A New DAWN for Data Analytics
We are in the golden age of machine learning and artificial intelligence. Sustained algorithmic advances coupled with the availability of massive datasets and fast parallel computing have led to breakthroughs in applications that would have been considered science fiction even a few years ago. Over the past five years, voice-driven personal assistants have become commonplace, image recognition systems have reached human quality, and autonomous vehicles are rapidly become broadly available. Given these successes, there is no doubt that machine learning will transform most areas of our economy and society. Businesses, governments and scientific labs are clamoring to see how machine learning can tackle their problems.
Unfortunately, although new machine learning (ML) applications are impressive, they are very expensive to build. Every major new ML product, such as Apple Siri, Amazon Alexa, or Tesla Autopilot, required large and costly teams of domain experts, data scientists, data engineers, and DevOps to realize. Even within these successful organizations, ML remains a rare and expensive commodity. Moreover, many application areas require even more effort to obtain training data to feed their ML algorithms; for example, even though an ML algorithm achieves human quality in identifying pictures of dogs on the Internet (thanks to millions of available labeled images), the algorithm will not achieve the same quality identifying cancer in medical images unless an organization expends countless hours of human expert time creating training data sets. Finally, once an ML product is built, it requires effort to deploy, operate, and monitor at scale, especially if critical business processes will rely on it. In summary, ML technology is at a similar stage to early digital computers, where armies of technicians clad in white labored to keep a small handful of machines operating in production: ML technology clearly has tremendous potential, but today’s ML-powered systems remain far too expensive to build for most application domains.
To address this potential, our group at Stanford is beginning a new, five-year research project to design systems infrastructure and tools for usable machine learning, called DAWN (Data Analytics for What’s Next). Our goal is not to improve ML algorithms, which are almost always “good enough” for many important applications, but instead to make ML usable so that small teams of non-ML experts can apply ML to their problems, achieve high-quality results, and deploy production systems that can be used in critical applications. While today’s ML successes have required large and costly teams of statisticians and engineers, we would like to make similar successes attainable for domain experts—for example, a hospital optimizing medical procedures, a scientist parsing terabytes of data from instruments, or a business applying ML to its domain-specific problems. Major improvements in the usability of machine learning are mandatory to realize its potential. In brief, we ask:
How can we enable anyone with domain expertise to build their own production-quality data products (without requiring a team of PhDs in machine learning, databases, and distributed systems, and without understanding the latest hardware)?

Problems and tasks:
[a] Print the portion of the DAWN text that opens with the words containing "A New DAWN for" and closes with "tackle their problems.".
[b] Using the DAWN text, answer each question on its own line:
(i) Over what span of time does the text say voice-driven personal assistants have become commonplace?
(ii) What does the name DAWN stand for?
(iii) Which three ML products does the text name as having required large and costly teams?
[c] Summarize the DAWN text in two sentences.

Dataset content:
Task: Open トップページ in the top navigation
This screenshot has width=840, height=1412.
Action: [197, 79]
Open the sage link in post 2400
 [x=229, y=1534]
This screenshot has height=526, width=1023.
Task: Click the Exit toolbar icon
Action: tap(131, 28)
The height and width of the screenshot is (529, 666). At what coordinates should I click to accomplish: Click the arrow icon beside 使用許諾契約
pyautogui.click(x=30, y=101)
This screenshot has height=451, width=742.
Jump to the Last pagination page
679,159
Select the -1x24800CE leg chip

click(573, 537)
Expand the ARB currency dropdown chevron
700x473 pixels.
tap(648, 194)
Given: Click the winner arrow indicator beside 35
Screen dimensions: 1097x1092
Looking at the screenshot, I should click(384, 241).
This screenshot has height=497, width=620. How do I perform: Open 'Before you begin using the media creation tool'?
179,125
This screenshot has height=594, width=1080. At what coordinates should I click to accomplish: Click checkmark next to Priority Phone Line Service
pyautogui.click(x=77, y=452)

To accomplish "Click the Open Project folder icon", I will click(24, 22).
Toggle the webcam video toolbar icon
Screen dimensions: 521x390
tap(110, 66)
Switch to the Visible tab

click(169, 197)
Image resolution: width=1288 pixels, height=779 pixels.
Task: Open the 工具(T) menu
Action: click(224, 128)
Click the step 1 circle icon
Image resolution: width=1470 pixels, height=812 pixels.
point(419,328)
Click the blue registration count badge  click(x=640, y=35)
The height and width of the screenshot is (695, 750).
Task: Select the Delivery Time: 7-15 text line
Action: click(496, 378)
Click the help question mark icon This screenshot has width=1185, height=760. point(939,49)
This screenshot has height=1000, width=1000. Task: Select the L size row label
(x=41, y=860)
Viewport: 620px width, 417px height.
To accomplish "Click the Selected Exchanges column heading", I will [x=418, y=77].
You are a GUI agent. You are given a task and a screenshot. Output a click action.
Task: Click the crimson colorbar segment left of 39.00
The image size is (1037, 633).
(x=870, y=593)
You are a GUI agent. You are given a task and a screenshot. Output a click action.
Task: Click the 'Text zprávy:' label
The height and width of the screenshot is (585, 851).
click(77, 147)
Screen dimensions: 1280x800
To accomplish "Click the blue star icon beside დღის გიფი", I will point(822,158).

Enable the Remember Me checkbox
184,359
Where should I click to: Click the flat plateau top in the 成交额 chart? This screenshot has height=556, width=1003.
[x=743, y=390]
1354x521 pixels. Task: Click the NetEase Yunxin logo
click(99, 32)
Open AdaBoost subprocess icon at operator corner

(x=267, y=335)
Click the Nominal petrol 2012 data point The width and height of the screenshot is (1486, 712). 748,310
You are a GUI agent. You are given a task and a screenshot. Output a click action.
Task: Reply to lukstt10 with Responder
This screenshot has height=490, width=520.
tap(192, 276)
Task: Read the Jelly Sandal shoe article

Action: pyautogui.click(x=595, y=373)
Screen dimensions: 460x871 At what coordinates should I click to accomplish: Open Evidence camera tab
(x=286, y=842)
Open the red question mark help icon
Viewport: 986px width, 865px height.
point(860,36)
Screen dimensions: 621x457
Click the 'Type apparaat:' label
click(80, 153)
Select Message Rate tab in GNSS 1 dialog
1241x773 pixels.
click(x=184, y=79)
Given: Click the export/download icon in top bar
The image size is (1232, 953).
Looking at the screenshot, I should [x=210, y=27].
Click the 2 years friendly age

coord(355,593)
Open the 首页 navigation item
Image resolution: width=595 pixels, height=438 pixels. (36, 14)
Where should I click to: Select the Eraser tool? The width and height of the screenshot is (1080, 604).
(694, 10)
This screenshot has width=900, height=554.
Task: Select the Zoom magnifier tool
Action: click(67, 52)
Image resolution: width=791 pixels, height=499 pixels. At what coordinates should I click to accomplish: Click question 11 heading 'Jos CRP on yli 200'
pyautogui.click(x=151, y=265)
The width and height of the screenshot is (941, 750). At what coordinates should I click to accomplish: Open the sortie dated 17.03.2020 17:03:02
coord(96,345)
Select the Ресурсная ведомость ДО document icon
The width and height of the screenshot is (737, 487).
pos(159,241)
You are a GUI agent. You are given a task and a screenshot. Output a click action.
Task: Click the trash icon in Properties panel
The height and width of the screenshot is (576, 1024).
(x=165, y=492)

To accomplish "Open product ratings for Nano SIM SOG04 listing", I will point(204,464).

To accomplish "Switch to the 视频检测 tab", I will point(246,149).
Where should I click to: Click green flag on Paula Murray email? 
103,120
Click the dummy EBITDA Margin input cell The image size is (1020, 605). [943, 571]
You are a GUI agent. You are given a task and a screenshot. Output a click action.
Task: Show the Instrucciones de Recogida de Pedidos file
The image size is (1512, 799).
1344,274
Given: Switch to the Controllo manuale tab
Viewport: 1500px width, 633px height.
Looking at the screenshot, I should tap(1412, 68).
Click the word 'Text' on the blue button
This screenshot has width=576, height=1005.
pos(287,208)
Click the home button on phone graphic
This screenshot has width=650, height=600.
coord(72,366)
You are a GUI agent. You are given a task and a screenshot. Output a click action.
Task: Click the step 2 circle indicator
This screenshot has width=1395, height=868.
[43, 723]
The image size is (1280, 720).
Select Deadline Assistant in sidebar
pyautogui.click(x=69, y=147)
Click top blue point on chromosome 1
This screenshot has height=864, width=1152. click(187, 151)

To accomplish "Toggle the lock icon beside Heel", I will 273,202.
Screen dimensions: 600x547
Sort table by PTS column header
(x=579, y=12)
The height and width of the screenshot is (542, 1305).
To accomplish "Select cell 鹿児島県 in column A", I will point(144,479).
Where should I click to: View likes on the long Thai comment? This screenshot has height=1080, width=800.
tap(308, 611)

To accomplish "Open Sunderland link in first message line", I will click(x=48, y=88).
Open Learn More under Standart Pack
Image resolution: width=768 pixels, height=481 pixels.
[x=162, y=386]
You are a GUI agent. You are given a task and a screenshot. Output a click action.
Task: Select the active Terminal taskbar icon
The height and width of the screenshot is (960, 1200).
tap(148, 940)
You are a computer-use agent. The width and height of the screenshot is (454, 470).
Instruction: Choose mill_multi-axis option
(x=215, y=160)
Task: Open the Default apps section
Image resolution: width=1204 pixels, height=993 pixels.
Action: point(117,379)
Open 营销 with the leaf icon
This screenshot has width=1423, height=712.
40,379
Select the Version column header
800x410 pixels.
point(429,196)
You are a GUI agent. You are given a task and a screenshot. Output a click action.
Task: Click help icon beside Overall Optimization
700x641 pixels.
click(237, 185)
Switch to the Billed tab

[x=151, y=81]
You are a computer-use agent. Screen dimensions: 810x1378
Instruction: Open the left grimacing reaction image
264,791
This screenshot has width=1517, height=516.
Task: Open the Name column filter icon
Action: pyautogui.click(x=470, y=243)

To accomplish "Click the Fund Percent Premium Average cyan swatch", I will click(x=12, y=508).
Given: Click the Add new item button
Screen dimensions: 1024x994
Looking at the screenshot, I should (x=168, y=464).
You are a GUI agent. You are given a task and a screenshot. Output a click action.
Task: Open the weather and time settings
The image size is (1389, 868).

Per-task answers:
[a]
A New DAWN for Data Analytics
We are in the golden age of machine learning and artificial intelligence. Sustained algorithmic advances coupled with the availability of massive datasets and fast parallel computing have led to breakthroughs in applications that would have been considered science fiction even a few years ago. Over the past five years, voice-driven personal assistants have become commonplace, image recognition systems have reached human quality, and autonomous vehicles are rapidly become broadly available. Given these successes, there is no doubt that machine learning will transform most areas of our economy and society. Businesses, governments and scientific labs are clamoring to see how machine learning can tackle their problems.

[b]
(i) Over the past five years.
(ii) Data Analytics for What's Next.
(iii) Apple Siri, Amazon Alexa, and Tesla Autopilot.

[c] Machine learning has produced major breakthroughs, but ML-powered systems remain far too expensive to build for most application domains, since they need large teams of experts, costly training data, and effort to deploy, operate, and monitor. A group at Stanford is beginning DAWN, a five-year research project to design systems infrastructure and tools that make ML usable so that small teams of non-ML experts can achieve high-quality results and deploy production systems.